Question

In Oslo, Norway, the number of hours of daylight reaches a low of $$6 \mathrm{hr}$$ in January, and a high of nearly $$18.8 \mathrm{hr}$$ in July. (a) Find a sinusoidal equation model for the number of daylight hours each month; (b) sketch the graph; and (c) approximate the number of days each year there are more than $$15 \mathrm{hr}$$ of daylight. Use 1 month $$\approx 30.5$$ days. Assume $$t=0$$ corresponds to January 1 .

Answer

**step1** Understanding the Problem and Constraints

The problem asks for three main parts related to daylight hours in Oslo:
(a) Find a sinusoidal equation model.
(b) Sketch the graph of this model.
(c) Approximate the number of days each year with more than 15 hours of daylight.
It is explicitly stated that I, as a mathematician, must follow Common Core standards from grade K to grade 5 and "Do not use methods beyond elementary school level (e.g., avoid using algebraic equations to solve problems)." It also states to avoid using unknown variables if not necessary. This constraint is crucial for my approach to solving the problem.

**step2** Analyzing the Problem Against Constraints

Let's analyze each part of the problem in the context of the K-5 constraint:
(a) **Find a sinusoidal equation model:** A "sinusoidal equation model" inherently involves trigonometric functions (like sine or cosine), concepts of amplitude, period, phase shift, and vertical shift. These mathematical concepts are taught in high school mathematics, typically in pre-calculus or trigonometry courses, which are far beyond the scope of K-5 elementary school curriculum. Furthermore, forming such an equation explicitly requires using algebraic equations with variables (e.g., $$y = A \sin(Bx + C) + D$$ or $$y = A \cos(Bx + C) + D$$), which is prohibited by the constraint "avoid using algebraic equations to solve problems."
(b) **Sketch the graph:** While a K-5 student can understand plotting points on a graph (like (January, 6 hours) and (July, 18.8 hours)), sketching a *sinusoidal* curve to represent continuous change over time requires understanding the periodic nature and the specific shape of sine or cosine waves. This understanding relies on the trigonometric concepts mentioned above, which are not part of elementary education.
(c) **Approximate the number of days each year there are more than 15 hours of daylight:** To solve this, one would need the sinusoidal equation model from part (a). Then, one would set the equation equal to 15 hours and solve for the time intervals (months or days) when the daylight is greater than 15 hours. This process involves solving a trigonometric equation, using inverse trigonometric functions, and manipulating algebraic expressions, all of which are advanced mathematical operations beyond K-5 level.
Given these observations, the core requirements of this problem, particularly finding a "sinusoidal equation model" and performing calculations based on it, necessitate the use of algebraic equations, trigonometric functions, and concepts from higher mathematics (pre-calculus/trigonometry). These methods are explicitly forbidden by the provided instructions to adhere to K-5 standards and avoid algebraic equations.
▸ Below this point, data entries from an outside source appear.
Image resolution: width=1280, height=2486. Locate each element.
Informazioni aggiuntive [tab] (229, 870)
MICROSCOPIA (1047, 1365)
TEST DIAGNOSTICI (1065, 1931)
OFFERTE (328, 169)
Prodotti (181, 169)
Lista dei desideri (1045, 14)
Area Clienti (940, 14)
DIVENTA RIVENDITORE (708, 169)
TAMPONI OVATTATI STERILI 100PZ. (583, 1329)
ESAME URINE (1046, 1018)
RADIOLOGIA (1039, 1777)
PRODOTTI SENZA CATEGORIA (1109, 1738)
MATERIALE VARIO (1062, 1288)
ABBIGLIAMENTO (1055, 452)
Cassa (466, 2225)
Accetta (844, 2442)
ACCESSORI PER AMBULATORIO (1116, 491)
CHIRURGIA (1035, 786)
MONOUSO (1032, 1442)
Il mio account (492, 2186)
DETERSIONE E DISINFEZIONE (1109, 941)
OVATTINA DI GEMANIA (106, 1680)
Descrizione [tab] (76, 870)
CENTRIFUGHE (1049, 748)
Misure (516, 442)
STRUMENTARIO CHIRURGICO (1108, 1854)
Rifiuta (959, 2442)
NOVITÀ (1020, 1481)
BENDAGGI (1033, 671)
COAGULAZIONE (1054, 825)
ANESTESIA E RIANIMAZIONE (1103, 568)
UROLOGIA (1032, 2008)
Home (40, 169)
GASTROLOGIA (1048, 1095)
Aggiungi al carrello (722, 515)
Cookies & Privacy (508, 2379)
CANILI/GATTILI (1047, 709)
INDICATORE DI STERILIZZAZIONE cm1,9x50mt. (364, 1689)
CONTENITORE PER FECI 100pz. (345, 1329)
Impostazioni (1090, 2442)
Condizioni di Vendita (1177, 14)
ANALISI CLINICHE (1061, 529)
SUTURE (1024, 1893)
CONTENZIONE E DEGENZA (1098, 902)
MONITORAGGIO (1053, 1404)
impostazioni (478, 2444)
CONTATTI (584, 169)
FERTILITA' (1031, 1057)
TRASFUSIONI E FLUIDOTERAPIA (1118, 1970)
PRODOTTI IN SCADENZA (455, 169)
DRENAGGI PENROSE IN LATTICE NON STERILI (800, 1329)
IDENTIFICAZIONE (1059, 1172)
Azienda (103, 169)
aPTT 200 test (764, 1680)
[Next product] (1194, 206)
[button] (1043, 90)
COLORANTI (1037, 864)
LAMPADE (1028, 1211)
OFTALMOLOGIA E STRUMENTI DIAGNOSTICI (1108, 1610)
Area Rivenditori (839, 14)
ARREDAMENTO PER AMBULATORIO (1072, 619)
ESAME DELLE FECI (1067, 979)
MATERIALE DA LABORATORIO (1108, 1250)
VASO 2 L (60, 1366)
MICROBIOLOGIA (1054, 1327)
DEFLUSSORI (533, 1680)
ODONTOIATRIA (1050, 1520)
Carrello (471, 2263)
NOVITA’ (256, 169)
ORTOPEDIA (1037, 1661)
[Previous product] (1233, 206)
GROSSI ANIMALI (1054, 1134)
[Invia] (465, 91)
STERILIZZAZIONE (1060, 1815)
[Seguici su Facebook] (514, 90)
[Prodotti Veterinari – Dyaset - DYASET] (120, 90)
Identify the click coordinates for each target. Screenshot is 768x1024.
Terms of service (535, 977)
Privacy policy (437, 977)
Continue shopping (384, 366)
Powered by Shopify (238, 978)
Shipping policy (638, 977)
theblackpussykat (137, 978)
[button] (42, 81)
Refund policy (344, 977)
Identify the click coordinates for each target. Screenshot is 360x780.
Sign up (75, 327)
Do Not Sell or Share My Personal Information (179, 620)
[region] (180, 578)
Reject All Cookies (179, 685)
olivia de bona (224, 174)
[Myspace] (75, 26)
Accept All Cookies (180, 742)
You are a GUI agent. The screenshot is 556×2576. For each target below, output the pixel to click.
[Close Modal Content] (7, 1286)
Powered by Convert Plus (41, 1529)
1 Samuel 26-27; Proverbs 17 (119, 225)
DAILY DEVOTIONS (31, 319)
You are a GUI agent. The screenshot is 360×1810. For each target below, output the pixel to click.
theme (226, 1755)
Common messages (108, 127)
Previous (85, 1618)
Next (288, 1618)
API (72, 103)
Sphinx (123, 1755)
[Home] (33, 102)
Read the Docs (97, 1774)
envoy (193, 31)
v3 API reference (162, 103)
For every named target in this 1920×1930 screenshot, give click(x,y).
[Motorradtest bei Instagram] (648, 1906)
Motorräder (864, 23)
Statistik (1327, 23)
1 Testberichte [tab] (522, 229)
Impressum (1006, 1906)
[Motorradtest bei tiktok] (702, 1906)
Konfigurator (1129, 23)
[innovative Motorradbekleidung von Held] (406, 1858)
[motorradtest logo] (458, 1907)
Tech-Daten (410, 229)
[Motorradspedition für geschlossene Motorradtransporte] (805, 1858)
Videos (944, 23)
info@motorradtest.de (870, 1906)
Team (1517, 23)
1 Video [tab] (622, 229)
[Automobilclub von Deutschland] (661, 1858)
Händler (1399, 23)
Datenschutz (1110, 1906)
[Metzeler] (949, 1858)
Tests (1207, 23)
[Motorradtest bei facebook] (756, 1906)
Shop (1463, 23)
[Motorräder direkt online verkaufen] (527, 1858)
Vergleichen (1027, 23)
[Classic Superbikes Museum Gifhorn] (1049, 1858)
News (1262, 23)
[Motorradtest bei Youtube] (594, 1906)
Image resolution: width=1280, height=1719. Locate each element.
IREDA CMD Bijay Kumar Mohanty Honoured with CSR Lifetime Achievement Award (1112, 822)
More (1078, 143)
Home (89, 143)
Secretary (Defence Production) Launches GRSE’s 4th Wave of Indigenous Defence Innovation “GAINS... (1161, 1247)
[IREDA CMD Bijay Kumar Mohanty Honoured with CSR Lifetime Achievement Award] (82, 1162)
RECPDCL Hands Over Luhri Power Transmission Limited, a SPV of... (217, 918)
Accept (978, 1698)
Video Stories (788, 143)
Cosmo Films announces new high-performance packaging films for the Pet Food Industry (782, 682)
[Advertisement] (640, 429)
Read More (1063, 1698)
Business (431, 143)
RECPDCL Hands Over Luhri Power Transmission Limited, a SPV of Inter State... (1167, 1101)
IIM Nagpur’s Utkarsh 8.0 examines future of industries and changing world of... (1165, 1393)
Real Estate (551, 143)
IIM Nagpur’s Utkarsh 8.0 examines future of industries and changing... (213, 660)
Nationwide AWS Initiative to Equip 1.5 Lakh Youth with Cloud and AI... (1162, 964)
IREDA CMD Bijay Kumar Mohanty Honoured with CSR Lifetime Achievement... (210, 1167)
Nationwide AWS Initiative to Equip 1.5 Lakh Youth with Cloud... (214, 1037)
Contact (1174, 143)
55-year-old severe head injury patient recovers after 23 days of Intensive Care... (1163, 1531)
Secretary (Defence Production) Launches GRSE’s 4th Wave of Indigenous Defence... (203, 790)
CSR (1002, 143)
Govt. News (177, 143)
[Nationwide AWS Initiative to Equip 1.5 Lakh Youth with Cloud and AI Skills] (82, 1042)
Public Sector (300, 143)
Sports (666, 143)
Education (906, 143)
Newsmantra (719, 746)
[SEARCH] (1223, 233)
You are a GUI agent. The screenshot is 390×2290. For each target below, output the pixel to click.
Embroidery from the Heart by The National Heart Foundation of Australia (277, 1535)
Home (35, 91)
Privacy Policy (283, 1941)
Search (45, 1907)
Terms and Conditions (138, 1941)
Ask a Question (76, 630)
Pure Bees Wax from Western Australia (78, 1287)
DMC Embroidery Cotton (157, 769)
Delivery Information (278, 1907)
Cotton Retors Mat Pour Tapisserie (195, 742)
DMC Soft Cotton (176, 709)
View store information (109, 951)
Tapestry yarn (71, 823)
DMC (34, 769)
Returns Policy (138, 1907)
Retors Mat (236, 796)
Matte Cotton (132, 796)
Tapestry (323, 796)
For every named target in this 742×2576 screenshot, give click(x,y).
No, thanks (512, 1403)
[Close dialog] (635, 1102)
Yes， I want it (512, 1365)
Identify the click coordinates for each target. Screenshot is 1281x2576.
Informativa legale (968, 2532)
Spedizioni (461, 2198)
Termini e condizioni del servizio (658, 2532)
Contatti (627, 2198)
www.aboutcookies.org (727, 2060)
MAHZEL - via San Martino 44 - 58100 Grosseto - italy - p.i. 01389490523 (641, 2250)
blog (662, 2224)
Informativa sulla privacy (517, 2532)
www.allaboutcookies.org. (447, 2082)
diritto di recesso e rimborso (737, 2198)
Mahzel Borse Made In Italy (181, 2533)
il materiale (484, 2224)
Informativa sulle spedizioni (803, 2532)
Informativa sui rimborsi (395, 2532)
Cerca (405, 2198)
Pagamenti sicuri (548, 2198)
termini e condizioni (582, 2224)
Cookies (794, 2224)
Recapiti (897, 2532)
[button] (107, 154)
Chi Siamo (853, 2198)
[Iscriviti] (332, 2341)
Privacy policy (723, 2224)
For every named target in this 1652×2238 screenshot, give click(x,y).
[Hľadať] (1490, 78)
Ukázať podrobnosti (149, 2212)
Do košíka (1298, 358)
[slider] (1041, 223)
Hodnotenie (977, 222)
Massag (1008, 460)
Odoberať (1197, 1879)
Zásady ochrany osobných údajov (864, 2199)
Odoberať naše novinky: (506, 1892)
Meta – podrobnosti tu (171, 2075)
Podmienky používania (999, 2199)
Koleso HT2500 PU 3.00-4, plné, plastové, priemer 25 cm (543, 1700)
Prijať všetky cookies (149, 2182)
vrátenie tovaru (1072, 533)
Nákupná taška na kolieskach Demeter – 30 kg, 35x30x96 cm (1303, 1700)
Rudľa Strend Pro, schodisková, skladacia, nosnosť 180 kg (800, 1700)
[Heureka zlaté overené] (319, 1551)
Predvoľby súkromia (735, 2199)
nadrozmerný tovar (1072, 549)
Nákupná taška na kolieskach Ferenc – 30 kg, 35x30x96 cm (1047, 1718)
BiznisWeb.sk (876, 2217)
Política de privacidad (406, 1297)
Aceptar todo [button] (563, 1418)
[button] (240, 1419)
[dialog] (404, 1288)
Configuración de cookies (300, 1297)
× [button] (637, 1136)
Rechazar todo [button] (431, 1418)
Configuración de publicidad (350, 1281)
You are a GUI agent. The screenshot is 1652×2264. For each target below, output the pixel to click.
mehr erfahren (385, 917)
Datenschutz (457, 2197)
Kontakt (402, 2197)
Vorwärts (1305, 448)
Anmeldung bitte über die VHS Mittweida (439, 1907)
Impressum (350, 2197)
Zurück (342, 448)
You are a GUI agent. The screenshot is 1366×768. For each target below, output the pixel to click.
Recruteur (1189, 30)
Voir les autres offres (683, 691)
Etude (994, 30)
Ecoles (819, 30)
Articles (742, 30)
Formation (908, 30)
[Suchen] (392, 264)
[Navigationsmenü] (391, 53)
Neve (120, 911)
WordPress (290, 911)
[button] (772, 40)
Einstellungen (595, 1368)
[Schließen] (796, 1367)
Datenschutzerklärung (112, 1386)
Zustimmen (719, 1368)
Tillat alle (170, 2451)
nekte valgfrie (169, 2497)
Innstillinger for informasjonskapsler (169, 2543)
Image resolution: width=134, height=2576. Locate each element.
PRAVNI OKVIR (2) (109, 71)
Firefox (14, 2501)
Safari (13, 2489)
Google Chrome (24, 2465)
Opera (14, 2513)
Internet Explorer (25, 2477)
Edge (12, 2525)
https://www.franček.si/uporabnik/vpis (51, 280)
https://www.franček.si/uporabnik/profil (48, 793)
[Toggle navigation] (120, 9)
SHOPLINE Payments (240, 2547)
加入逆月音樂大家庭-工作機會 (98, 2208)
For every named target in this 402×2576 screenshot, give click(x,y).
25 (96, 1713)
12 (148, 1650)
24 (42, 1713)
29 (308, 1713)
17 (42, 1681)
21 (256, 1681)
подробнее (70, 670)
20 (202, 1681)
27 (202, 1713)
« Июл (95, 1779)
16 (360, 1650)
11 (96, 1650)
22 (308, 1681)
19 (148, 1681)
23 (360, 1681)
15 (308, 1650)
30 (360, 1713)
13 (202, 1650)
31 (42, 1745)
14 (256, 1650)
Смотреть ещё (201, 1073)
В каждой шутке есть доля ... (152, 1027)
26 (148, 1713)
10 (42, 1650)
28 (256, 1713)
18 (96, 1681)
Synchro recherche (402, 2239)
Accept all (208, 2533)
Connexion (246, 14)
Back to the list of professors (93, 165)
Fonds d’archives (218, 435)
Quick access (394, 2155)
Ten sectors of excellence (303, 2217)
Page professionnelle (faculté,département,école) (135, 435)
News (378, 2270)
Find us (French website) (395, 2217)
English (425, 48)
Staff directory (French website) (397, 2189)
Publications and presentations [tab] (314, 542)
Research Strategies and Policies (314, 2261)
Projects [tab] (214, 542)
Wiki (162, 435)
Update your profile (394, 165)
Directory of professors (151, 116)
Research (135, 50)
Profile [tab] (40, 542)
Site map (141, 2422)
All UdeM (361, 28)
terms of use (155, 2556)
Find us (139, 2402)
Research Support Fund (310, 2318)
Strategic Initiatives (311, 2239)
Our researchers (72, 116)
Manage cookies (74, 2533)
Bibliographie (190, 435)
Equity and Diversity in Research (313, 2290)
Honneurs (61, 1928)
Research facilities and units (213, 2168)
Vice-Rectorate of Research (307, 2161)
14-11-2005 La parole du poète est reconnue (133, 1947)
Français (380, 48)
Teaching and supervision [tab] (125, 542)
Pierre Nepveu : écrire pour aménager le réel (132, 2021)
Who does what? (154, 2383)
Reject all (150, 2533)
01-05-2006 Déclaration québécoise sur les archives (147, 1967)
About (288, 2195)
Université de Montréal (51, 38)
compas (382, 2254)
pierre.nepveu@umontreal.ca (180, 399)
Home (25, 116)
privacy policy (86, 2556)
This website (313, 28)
**step3** Conclusion Regarding Solvability under Constraints

As a wise mathematician, I must rigorously adhere to the specified constraints. The problem, as posed, requires mathematical tools and knowledge that are strictly beyond the elementary school (K-5) curriculum. Therefore, I cannot provide a step-by-step solution to this problem while strictly following the given rules, as doing so would require violating the constraint of not using methods beyond elementary school level or algebraic equations. The nature of the problem itself is fundamentally rooted in higher-level mathematics.
To summarize, I am unable to generate a solution that fulfills the problem's requirements (e.g., finding a sinusoidal equation) while simultaneously respecting the strict K-5 limitation and the prohibition against using algebraic equations.